-- AIM OF THE TASK --
Answer these questions using the John Sambrooke biography:
(a) During which years did Sambrooke sit in the House of Commons?
(b) Which college admitted him, and on what date?
(c) Whom did he marry in May or June 1717?
Start DOCUMENT EXCERPT
= John Sambrooke =

British merchant and politician

John Sambrooke (c.1692–1734) was a British merchant and politician who sat in the House of Commons from 1726 to 1734.

Sambrooke was the third son of Sir Jeremy Sambrooke, merchant, of Bush Hill, near Enfield, Middlesex, and his wife Judith Vanacker, daughter of Nicholas Vanacker merchant of Erith, Kent. He was admitted at St Catharine's College, Cambridge on 4 July 1709 and became a merchant trading with Turkey. He married Elizabeth Forester, daughter of Sir William Forester, MP of Dothill Park, Shropshire and his wife Mary Cecil, daughter of James Cecil, 3rd Earl of Salisbury in May or June 1717.
End DOCUMENT EXCERPT
Start INFORMATION GIVEN
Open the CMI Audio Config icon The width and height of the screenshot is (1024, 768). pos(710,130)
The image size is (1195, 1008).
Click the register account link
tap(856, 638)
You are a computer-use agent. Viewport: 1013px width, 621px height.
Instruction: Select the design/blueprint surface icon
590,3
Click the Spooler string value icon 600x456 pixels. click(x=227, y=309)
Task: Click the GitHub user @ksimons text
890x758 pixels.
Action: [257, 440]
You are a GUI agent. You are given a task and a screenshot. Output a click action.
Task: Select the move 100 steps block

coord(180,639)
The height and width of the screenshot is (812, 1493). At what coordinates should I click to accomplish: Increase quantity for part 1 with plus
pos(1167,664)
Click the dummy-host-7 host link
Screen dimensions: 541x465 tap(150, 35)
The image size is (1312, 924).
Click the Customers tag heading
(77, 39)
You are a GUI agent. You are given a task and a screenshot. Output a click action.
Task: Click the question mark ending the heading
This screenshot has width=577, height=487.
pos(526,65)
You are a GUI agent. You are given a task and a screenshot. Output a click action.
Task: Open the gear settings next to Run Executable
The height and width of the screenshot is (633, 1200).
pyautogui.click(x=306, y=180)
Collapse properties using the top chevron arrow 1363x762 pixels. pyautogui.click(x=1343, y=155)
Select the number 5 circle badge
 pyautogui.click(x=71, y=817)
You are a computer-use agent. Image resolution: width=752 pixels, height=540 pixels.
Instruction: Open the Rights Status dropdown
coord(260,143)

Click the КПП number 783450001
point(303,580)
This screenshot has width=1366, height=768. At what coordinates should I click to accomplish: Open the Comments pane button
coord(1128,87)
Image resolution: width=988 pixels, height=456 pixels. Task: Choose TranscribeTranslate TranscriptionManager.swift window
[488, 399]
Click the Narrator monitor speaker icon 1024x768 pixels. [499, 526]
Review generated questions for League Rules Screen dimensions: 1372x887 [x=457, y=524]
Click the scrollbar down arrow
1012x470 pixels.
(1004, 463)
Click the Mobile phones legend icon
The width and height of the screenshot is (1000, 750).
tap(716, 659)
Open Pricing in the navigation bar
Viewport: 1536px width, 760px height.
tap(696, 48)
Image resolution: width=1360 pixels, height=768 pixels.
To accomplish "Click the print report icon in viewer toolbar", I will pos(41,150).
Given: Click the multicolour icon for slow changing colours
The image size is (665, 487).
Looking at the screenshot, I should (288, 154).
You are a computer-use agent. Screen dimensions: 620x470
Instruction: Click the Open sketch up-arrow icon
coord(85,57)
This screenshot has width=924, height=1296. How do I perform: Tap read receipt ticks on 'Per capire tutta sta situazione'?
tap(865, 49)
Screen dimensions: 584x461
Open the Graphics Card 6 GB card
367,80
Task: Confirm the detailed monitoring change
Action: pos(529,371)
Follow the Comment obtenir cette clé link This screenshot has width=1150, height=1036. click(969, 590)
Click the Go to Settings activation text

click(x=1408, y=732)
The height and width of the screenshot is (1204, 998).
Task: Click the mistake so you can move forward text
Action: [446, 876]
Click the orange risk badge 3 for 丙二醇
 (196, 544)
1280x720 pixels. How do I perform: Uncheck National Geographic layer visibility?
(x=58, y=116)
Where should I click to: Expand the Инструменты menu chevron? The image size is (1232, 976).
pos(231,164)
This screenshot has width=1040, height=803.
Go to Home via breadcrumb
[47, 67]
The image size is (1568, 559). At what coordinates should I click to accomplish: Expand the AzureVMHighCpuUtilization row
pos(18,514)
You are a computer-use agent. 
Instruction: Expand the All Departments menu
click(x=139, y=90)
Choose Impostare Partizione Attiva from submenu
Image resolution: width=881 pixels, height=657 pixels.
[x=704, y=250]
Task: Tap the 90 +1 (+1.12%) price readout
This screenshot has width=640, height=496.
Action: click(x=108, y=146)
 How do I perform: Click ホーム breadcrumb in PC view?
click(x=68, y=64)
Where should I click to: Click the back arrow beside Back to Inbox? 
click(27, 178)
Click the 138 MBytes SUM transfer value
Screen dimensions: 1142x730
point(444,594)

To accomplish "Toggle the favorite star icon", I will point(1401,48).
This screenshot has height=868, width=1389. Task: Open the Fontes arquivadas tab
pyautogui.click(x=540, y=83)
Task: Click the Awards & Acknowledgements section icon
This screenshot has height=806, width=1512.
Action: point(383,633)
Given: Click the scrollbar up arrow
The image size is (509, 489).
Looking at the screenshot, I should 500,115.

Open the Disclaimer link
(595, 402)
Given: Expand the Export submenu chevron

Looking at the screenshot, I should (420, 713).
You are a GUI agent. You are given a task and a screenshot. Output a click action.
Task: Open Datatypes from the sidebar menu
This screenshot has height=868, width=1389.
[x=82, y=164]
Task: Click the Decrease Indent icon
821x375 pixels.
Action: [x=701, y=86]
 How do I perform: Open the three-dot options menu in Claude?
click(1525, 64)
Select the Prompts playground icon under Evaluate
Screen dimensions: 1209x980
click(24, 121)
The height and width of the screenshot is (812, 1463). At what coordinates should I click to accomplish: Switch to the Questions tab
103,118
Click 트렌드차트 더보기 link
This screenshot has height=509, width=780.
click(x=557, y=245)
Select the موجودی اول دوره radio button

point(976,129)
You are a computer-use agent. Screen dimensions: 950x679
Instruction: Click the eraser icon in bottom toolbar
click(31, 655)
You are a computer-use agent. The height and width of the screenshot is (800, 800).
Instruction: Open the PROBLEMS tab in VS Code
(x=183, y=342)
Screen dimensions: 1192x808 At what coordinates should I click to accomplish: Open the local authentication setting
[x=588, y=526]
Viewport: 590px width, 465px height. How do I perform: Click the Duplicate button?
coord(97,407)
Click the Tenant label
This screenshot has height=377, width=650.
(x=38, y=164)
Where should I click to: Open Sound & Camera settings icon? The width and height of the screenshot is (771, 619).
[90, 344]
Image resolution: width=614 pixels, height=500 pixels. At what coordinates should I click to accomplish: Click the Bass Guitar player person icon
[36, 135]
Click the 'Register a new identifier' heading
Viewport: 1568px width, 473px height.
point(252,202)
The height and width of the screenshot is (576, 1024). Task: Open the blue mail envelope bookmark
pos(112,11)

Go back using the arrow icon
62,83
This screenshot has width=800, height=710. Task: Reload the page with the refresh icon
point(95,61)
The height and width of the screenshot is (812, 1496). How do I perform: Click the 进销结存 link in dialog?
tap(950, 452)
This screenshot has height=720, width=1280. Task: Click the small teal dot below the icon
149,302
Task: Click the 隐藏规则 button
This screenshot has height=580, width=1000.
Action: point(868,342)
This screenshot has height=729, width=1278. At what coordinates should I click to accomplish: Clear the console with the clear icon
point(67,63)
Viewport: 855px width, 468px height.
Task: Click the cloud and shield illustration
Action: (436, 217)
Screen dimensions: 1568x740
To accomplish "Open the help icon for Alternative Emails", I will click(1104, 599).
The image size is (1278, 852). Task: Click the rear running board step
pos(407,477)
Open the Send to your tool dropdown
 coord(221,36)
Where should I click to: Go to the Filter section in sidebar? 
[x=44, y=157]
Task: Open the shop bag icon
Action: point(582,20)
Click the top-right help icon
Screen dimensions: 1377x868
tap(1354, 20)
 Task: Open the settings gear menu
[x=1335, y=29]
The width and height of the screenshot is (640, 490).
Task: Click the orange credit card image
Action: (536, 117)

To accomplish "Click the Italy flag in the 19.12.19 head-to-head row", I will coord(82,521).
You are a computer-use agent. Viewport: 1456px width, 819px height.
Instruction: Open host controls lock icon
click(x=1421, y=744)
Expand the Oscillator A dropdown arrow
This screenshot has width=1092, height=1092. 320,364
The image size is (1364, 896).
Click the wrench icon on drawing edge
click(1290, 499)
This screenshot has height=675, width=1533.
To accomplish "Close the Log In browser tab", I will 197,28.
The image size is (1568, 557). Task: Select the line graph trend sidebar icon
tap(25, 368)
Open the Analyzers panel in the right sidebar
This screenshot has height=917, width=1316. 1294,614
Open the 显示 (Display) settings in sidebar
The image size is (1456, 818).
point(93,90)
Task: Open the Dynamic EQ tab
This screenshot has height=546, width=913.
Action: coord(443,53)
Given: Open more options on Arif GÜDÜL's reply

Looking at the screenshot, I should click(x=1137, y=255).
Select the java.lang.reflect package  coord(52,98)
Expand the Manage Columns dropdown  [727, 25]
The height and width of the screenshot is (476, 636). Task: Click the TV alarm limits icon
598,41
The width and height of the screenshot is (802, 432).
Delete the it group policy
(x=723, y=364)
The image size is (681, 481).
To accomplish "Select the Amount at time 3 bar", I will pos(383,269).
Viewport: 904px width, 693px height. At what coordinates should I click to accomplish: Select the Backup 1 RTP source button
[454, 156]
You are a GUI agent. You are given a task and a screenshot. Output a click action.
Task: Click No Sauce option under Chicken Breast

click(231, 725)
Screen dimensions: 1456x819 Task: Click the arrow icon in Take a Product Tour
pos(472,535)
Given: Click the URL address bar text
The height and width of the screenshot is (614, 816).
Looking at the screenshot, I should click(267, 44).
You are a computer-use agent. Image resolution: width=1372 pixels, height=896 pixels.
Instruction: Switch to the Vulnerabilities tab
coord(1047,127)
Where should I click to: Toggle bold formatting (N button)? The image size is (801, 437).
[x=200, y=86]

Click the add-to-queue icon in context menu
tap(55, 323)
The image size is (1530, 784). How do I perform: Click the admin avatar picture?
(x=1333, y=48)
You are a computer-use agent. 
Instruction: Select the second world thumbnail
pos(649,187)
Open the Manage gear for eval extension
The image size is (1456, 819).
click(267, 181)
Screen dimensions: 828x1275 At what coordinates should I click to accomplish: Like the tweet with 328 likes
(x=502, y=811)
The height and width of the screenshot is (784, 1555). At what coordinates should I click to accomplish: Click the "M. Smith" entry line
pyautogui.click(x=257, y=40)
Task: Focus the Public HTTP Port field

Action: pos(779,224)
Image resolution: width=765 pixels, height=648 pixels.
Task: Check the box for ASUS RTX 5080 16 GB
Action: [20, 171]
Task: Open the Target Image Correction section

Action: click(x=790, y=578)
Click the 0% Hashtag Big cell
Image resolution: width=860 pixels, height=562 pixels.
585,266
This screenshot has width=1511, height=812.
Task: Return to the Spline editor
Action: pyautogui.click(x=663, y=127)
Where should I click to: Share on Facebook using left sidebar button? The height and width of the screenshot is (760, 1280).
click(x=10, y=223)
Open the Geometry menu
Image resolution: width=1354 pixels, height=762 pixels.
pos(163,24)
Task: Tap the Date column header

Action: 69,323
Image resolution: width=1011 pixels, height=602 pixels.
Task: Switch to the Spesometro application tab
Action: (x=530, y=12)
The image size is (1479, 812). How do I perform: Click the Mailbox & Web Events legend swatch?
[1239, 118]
End INFORMATION GIVEN
-- WRITTEN SOLUTION --
(a) From 1726 to 1734.
(b) St Catharine's College, Cambridge, on 4 July 1709.
(c) Elizabeth Forester, daughter of Sir William Forester.